The best hotel I stayed at during my vacation was right on Lake Victoria.



It led into a gorgeous local park where you could swim in a pool or the lake, buy food, drink, and had fabulous R&B music playing from early in the morning until late at night. The vibe was mellow and welcoming.




 
My return flight from Entebbe to Juba was cancelled due to weather conditions in Juba -- it is the rainy season after all -- and rescheduled for the next day. So, I spent one extra day in the water working on my tan ;) When we finally made it to Juba we missed our connection to Yambio and had to wait for three more days until another helo was making its way out to the team site.

 
 
That provided an opportunity to spend a few days meeting everyone in Juba , which is our Sector Headquarters.
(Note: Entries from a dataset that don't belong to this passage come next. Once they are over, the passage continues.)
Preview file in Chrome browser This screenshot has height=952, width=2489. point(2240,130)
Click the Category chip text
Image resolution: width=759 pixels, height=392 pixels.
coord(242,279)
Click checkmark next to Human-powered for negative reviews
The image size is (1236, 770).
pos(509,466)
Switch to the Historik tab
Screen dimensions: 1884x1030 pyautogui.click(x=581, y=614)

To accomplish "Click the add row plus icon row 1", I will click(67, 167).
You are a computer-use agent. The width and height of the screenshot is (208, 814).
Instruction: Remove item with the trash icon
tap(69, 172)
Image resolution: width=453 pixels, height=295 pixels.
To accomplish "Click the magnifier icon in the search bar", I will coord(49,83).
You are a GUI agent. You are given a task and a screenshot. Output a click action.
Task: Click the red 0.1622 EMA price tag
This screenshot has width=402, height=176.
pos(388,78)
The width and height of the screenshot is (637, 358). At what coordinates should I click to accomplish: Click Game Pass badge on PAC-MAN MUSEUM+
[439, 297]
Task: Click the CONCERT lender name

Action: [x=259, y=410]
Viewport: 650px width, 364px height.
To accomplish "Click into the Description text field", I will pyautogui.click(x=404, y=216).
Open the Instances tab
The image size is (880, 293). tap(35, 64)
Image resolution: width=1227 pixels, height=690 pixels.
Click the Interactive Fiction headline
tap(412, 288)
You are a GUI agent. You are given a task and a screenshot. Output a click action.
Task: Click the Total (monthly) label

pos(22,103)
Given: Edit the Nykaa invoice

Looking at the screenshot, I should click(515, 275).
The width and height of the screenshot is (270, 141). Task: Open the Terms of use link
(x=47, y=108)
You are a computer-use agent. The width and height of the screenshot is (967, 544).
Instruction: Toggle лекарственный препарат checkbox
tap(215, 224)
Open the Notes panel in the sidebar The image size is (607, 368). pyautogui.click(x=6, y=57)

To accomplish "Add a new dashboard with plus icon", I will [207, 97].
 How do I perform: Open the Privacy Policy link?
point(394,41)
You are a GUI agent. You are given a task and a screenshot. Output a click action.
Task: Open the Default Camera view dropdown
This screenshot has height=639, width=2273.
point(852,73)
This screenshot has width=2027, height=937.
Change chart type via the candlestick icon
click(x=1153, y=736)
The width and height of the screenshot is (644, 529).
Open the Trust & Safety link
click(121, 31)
It was nice to put faces to those people whom I communicate with via email and telephone for my day to day duties.  

 
Everywhere you go everyone wants to be able to contact you. People are forever asking for cell numbers. But how will I contact you, they ask? I am thinking, contact me -- I don't even know you! Definitely takes some getting used to!  

 
Well that is about it for my first vacation break. I am currently in Ethiopia at the beginning of my second, longer vacation, but more about that in another update!